→ **Work item**: Could you write out the records exactly as they are given?

→ **Dataset records**:
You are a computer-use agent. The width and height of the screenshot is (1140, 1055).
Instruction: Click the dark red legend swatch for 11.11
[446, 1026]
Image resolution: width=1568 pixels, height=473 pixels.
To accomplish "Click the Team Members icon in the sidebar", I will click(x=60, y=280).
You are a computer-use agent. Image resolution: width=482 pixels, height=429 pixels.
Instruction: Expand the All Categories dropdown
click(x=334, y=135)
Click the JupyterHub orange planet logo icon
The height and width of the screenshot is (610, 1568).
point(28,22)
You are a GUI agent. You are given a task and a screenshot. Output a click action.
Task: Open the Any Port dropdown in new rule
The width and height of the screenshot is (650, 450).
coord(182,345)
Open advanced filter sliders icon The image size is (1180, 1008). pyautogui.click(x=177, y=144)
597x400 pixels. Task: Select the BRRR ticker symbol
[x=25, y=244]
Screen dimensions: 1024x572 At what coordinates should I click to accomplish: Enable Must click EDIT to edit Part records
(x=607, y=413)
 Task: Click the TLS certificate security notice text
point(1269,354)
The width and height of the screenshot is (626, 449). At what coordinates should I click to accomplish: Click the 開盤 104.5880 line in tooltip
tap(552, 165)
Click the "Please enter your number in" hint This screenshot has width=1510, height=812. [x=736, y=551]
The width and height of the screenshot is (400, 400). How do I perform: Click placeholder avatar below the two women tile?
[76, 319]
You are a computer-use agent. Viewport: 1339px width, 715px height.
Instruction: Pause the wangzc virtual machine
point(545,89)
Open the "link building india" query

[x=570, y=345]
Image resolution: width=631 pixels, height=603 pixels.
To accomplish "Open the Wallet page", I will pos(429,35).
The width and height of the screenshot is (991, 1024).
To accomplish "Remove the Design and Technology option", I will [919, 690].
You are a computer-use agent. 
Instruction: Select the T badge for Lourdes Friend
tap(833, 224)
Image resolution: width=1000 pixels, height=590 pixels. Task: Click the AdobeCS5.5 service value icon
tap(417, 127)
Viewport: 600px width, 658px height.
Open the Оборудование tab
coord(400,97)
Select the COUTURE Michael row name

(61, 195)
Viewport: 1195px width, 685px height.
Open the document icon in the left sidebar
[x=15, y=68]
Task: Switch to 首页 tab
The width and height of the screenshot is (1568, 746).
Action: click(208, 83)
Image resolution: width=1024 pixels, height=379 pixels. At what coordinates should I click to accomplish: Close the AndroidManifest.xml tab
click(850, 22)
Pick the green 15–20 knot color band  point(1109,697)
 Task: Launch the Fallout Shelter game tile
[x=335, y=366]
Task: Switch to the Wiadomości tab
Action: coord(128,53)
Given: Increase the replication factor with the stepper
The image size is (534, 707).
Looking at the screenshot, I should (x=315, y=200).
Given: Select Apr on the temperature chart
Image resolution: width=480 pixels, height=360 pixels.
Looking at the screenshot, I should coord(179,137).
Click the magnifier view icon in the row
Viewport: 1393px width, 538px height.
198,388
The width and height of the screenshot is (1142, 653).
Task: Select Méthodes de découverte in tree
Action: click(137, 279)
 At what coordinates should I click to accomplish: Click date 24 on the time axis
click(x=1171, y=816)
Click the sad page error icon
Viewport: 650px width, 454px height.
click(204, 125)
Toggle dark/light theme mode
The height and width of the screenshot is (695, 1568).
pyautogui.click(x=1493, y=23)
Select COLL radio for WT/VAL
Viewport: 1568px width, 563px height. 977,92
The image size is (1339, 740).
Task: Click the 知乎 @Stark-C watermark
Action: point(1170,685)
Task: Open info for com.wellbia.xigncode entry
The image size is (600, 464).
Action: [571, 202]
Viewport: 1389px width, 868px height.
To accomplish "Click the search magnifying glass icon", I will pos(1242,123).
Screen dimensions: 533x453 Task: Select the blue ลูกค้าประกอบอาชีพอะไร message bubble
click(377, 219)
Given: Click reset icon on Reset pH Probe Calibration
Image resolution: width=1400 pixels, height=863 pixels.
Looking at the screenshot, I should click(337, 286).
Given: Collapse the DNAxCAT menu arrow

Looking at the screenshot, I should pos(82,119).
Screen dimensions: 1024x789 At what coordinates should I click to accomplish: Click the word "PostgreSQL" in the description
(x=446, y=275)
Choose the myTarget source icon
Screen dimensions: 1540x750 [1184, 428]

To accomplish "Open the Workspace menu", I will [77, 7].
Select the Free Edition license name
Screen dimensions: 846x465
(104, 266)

→ **Result below**:
You are a computer-use agent. The width and height of the screenshot is (1140, 1055).
Instruction: Click the dark red legend swatch for 11.11
[446, 1026]
Image resolution: width=1568 pixels, height=473 pixels.
To accomplish "Click the Team Members icon in the sidebar", I will click(x=60, y=280).
You are a computer-use agent. Image resolution: width=482 pixels, height=429 pixels.
Instruction: Expand the All Categories dropdown
click(x=334, y=135)
Click the JupyterHub orange planet logo icon
The height and width of the screenshot is (610, 1568).
point(28,22)
You are a GUI agent. You are given a task and a screenshot. Output a click action.
Task: Open the Any Port dropdown in new rule
The width and height of the screenshot is (650, 450).
coord(182,345)
Open advanced filter sliders icon The image size is (1180, 1008). pyautogui.click(x=177, y=144)
597x400 pixels. Task: Select the BRRR ticker symbol
[x=25, y=244]
Screen dimensions: 1024x572 At what coordinates should I click to accomplish: Enable Must click EDIT to edit Part records
(x=607, y=413)
 Task: Click the TLS certificate security notice text
point(1269,354)
The width and height of the screenshot is (626, 449). At what coordinates should I click to accomplish: Click the 開盤 104.5880 line in tooltip
tap(552, 165)
Click the "Please enter your number in" hint This screenshot has width=1510, height=812. [x=736, y=551]
The width and height of the screenshot is (400, 400). How do I perform: Click placeholder avatar below the two women tile?
[76, 319]
You are a computer-use agent. Viewport: 1339px width, 715px height.
Instruction: Pause the wangzc virtual machine
point(545,89)
Open the "link building india" query

[x=570, y=345]
Image resolution: width=631 pixels, height=603 pixels.
To accomplish "Open the Wallet page", I will pos(429,35).
The width and height of the screenshot is (991, 1024).
To accomplish "Remove the Design and Technology option", I will [919, 690].
You are a computer-use agent. 
Instruction: Select the T badge for Lourdes Friend
tap(833, 224)
Image resolution: width=1000 pixels, height=590 pixels. Task: Click the AdobeCS5.5 service value icon
tap(417, 127)
Viewport: 600px width, 658px height.
Open the Оборудование tab
coord(400,97)
Select the COUTURE Michael row name

(61, 195)
Viewport: 1195px width, 685px height.
Open the document icon in the left sidebar
[x=15, y=68]
Task: Switch to 首页 tab
The width and height of the screenshot is (1568, 746).
Action: click(208, 83)
Image resolution: width=1024 pixels, height=379 pixels. At what coordinates should I click to accomplish: Close the AndroidManifest.xml tab
click(850, 22)
Pick the green 15–20 knot color band  point(1109,697)
 Task: Launch the Fallout Shelter game tile
[x=335, y=366]
Task: Switch to the Wiadomości tab
Action: coord(128,53)
Given: Increase the replication factor with the stepper
The image size is (534, 707).
Looking at the screenshot, I should (x=315, y=200).
Given: Select Apr on the temperature chart
Image resolution: width=480 pixels, height=360 pixels.
Looking at the screenshot, I should coord(179,137).
Click the magnifier view icon in the row
Viewport: 1393px width, 538px height.
198,388
The width and height of the screenshot is (1142, 653).
Task: Select Méthodes de découverte in tree
Action: click(137, 279)
 At what coordinates should I click to accomplish: Click date 24 on the time axis
click(x=1171, y=816)
Click the sad page error icon
Viewport: 650px width, 454px height.
click(204, 125)
Toggle dark/light theme mode
The height and width of the screenshot is (695, 1568).
pyautogui.click(x=1493, y=23)
Select COLL radio for WT/VAL
Viewport: 1568px width, 563px height. 977,92
The image size is (1339, 740).
Task: Click the 知乎 @Stark-C watermark
Action: point(1170,685)
Task: Open info for com.wellbia.xigncode entry
The image size is (600, 464).
Action: [571, 202]
Viewport: 1389px width, 868px height.
To accomplish "Click the search magnifying glass icon", I will pos(1242,123).
Screen dimensions: 533x453 Task: Select the blue ลูกค้าประกอบอาชีพอะไร message bubble
click(377, 219)
Given: Click reset icon on Reset pH Probe Calibration
Image resolution: width=1400 pixels, height=863 pixels.
Looking at the screenshot, I should click(337, 286).
Given: Collapse the DNAxCAT menu arrow

Looking at the screenshot, I should pos(82,119).
Screen dimensions: 1024x789 At what coordinates should I click to accomplish: Click the word "PostgreSQL" in the description
(x=446, y=275)
Choose the myTarget source icon
Screen dimensions: 1540x750 [1184, 428]

To accomplish "Open the Workspace menu", I will [77, 7].
Select the Free Edition license name
Screen dimensions: 846x465
(104, 266)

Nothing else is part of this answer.